ACTIVITIES:
A: Update everything in the Kioxia article from "The global race" down to "reaping the rewards.", replacing "memory components" with "storage components".
B: Answer these questions on the Kioxia article, one answer a line:
(i) In what month did the new chip fab open?
(ii) Which company did Kioxia pass in June to briefly become the largest Japanese firm by market capitalisation?
(iii) In the outskirts of which city is the new fab located?

=== EXERCISE TEXT ===

AI ignites 'ignored sector' for Japan chipmaker Kioxia
Robotic transporters carrying silicon wafers whizz by on overhead rails at a new factory that Kioxia, one of Japan's most valuable companies, hopes can help it meet overwhelming AI-driven demand.
The global race to build artificial intelligence data centres has turbocharged business for chipmakers, creating shortages and sending prices soaring for memory components in particular.
And Kioxia is reaping the rewards.
While it is barely known outside the tech industry, its share price has soared around seven-fold this year, and in June it briefly became the largest Japanese firm by market capitalisation after speeding past Toyota.
Other once-obscure tech supply chain players in Asia are also hitting the big time, such as South Korea's SK hynix, which last week listed on Wall Street after one of the world's biggest ever stock sales.
Different types of memory chips that store digital information are used in AI systems alongside powerful processors able to crunch data to generate chatbot responses or realistic images.
AI use "has been expanding rapidly" so "we have high expectations that the market for the flash memory we produce will continue to expand", Kioxia CEO Hiroo Ota said this month at the new chip fab that opened in September in northern Japan.
The company specialises in so-called NAND flash chips, an increasingly hot commodity as AI agents -- tools that can carry out tasks for users -- require ever-more storage space.
- Chinese competition -
"Kioxia's stock price surge represents a normalisation of valuation for what was once an 'ignored sector'," Counterpoint Research analyst MS Hwang told AFP.
One challenge will be "maintaining its competitive edge against rivalry" from China's Yangtze Memory Technologies Co (YMTC), a rapidly expanding maker of the same type of chips, Hwang said.
Broader concerns of overstretched valuations have also fuelled fears of a market bubble, along with questions over when the eye-watering sums being spent on AI will reap returns.
The new fab is Kioxia's second facility in the green outskirts of the city of Kitakami, an area with several other big factories.
AFP was shown rows of bulky white chip-etching machines in a cleanroom, where conditions are closely controlled to stop dust contamination.
Near Kitakami station, Noriyuki Takahashi, a 47-year-old recruiter, said work has been busy lately thanks to Kioxia.

=== DATASET RECORDS ===

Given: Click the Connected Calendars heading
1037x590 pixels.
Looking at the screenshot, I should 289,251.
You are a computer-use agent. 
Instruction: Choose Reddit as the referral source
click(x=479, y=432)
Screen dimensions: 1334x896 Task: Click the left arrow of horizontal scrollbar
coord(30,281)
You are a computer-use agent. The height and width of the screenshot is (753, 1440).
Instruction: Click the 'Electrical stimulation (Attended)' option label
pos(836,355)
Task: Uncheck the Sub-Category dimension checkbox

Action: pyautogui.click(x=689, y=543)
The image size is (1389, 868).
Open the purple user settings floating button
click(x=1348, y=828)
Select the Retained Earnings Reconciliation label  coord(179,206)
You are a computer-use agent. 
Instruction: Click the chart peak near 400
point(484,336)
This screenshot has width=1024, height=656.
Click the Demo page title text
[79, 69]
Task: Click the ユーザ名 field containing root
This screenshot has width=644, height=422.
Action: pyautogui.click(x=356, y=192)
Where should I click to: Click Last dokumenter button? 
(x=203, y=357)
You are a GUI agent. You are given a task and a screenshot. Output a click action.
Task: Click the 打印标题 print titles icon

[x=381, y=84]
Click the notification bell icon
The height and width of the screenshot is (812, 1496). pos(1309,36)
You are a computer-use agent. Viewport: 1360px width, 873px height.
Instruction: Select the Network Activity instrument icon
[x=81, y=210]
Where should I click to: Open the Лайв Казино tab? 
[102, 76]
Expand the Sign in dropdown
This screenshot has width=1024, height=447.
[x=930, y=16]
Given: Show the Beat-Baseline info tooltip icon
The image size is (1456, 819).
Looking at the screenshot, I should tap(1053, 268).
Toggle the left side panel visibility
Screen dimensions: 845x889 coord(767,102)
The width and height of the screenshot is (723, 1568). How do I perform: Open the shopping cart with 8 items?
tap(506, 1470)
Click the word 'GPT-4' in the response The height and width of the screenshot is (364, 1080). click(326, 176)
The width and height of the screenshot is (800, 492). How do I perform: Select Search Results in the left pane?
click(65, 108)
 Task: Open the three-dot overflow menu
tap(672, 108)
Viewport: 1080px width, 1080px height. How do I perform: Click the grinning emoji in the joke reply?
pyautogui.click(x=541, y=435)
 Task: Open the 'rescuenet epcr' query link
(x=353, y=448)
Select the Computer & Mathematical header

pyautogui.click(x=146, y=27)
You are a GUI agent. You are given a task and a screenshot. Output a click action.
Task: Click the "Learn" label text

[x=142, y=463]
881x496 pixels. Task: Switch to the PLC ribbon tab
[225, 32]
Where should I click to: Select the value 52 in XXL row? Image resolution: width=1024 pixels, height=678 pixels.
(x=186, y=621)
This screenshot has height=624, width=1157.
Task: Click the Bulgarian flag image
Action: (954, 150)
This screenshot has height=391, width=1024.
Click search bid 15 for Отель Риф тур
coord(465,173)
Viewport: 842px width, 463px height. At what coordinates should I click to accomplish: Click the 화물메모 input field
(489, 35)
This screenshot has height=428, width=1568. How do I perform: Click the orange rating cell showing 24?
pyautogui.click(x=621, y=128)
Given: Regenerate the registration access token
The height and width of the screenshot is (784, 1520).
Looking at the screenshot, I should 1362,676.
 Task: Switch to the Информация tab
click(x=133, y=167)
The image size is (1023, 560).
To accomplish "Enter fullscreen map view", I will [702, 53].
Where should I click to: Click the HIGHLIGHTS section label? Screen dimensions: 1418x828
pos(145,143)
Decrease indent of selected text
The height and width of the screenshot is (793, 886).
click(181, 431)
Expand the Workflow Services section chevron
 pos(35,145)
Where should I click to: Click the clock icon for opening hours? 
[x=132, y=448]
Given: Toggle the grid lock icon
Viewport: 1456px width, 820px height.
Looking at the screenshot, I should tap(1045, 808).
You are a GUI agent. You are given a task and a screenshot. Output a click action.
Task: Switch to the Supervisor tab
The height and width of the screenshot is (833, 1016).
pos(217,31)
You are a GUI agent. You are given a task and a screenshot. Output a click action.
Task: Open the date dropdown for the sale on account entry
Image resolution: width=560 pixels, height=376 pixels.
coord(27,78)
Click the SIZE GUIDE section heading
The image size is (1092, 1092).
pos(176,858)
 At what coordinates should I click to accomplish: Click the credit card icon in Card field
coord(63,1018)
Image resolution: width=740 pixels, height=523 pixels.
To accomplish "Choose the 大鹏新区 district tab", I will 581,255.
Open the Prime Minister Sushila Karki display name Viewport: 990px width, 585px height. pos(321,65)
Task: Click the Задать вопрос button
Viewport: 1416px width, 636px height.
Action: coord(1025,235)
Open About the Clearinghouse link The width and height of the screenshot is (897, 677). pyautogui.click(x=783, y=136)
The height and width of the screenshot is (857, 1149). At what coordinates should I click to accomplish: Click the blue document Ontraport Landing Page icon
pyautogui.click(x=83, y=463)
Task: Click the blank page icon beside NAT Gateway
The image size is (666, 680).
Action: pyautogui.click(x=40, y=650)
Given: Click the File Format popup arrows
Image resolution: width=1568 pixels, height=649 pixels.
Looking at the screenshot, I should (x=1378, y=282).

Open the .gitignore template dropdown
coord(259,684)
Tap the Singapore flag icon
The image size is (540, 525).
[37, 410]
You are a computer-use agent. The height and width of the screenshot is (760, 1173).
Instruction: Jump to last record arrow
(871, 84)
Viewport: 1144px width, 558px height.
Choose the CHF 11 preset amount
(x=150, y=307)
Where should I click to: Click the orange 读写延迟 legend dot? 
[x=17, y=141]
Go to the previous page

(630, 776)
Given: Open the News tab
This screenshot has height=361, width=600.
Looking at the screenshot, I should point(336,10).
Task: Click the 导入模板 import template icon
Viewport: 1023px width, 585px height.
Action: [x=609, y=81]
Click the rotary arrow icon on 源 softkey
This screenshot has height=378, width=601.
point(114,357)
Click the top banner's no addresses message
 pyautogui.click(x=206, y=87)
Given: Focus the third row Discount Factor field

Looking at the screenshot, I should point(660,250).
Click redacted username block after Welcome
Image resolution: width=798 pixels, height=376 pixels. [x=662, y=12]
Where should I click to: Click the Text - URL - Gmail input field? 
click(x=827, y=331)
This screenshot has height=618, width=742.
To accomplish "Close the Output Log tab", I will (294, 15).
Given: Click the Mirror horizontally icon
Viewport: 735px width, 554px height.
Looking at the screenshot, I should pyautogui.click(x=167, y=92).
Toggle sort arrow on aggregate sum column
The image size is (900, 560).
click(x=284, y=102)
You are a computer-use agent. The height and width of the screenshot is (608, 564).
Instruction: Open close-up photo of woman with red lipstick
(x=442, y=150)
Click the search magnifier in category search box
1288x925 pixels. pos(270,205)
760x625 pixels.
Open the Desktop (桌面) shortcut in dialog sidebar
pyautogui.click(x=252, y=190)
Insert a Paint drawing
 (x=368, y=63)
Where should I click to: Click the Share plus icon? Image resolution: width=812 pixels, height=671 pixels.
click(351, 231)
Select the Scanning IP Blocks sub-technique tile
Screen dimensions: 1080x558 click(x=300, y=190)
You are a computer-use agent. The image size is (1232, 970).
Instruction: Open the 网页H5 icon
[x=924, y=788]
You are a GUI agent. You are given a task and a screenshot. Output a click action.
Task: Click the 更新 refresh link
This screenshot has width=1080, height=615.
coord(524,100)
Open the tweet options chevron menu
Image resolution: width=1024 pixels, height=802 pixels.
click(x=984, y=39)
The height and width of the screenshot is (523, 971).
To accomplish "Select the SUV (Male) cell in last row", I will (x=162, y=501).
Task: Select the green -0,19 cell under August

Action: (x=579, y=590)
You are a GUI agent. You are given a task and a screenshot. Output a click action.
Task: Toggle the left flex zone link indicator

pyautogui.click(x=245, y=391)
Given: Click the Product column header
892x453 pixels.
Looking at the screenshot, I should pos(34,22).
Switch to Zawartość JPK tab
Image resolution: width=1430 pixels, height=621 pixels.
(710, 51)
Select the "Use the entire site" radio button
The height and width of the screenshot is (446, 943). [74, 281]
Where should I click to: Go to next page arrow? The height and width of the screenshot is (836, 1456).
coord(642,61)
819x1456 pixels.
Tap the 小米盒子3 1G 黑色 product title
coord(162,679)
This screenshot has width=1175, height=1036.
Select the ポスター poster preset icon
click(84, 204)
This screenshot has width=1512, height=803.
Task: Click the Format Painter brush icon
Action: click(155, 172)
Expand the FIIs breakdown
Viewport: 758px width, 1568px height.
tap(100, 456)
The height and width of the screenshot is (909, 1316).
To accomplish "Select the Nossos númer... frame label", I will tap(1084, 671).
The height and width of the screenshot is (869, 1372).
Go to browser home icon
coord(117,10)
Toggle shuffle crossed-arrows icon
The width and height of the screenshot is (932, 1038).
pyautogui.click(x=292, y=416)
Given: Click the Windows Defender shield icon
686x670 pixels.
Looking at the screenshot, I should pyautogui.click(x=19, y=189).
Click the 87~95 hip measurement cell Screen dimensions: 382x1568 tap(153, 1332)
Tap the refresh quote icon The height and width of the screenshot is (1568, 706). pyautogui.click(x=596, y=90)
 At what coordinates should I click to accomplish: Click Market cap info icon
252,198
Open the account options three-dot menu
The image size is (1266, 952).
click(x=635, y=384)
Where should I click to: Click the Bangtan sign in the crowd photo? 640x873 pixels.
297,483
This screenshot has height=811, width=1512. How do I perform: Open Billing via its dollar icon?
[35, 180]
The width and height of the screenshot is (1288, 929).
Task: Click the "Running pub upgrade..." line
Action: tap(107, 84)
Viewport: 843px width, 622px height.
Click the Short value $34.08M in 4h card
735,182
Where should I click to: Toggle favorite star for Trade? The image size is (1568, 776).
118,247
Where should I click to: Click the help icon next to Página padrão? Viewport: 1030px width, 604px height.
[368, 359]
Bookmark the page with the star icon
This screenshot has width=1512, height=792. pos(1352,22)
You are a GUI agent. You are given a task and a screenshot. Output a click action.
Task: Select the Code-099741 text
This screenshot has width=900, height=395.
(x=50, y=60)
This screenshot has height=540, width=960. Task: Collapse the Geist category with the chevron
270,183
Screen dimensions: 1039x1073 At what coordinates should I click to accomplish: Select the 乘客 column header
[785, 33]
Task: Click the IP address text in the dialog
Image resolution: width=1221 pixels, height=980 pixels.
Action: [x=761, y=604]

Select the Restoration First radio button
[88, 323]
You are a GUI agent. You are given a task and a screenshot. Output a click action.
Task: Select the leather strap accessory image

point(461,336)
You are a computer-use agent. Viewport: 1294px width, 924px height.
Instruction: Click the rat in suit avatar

===

ANSWERS:
A:
The global race to build artificial intelligence data centres has turbocharged business for chipmakers, creating shortages and sending prices soaring for storage components in particular.
And Kioxia is reaping the rewards.

B:
(i) September
(ii) Toyota
(iii) Kitakami